**Source data**
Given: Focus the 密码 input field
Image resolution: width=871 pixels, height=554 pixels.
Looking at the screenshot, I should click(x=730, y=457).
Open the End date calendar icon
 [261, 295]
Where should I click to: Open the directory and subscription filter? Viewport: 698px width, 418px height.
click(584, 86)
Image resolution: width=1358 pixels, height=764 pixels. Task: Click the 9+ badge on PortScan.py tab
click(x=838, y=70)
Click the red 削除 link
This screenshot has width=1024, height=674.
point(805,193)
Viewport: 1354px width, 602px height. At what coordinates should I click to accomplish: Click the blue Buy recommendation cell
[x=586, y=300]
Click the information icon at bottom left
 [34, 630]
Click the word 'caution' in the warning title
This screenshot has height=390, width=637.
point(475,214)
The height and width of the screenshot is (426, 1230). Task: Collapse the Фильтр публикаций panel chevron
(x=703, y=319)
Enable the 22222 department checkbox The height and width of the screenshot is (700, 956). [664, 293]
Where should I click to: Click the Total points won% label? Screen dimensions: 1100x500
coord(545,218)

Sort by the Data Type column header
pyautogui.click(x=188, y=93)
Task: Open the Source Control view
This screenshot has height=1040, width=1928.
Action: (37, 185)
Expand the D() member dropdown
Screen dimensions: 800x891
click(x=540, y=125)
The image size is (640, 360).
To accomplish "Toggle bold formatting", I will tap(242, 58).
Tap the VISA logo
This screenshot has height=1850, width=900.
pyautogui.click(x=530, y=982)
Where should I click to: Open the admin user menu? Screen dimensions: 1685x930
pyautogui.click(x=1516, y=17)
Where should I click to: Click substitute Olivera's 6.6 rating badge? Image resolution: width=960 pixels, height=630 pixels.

**What is needed**
Letter for letter, copy all of the entries above.

**Your solution**
Given: Focus the 密码 input field
Image resolution: width=871 pixels, height=554 pixels.
Looking at the screenshot, I should click(x=730, y=457).
Open the End date calendar icon
 [261, 295]
Where should I click to: Open the directory and subscription filter? Viewport: 698px width, 418px height.
click(584, 86)
Image resolution: width=1358 pixels, height=764 pixels. Task: Click the 9+ badge on PortScan.py tab
click(x=838, y=70)
Click the red 削除 link
This screenshot has width=1024, height=674.
point(805,193)
Viewport: 1354px width, 602px height. At what coordinates should I click to accomplish: Click the blue Buy recommendation cell
[x=586, y=300]
Click the information icon at bottom left
 [34, 630]
Click the word 'caution' in the warning title
This screenshot has height=390, width=637.
point(475,214)
The height and width of the screenshot is (426, 1230). Task: Collapse the Фильтр публикаций panel chevron
(x=703, y=319)
Enable the 22222 department checkbox The height and width of the screenshot is (700, 956). [664, 293]
Where should I click to: Click the Total points won% label? Screen dimensions: 1100x500
coord(545,218)

Sort by the Data Type column header
pyautogui.click(x=188, y=93)
Task: Open the Source Control view
This screenshot has height=1040, width=1928.
Action: (37, 185)
Expand the D() member dropdown
Screen dimensions: 800x891
click(x=540, y=125)
The image size is (640, 360).
To accomplish "Toggle bold formatting", I will tap(242, 58).
Tap the VISA logo
This screenshot has height=1850, width=900.
pyautogui.click(x=530, y=982)
Where should I click to: Open the admin user menu? Screen dimensions: 1685x930
pyautogui.click(x=1516, y=17)
Where should I click to: Click substitute Olivera's 6.6 rating badge? Image resolution: width=960 pixels, height=630 pixels.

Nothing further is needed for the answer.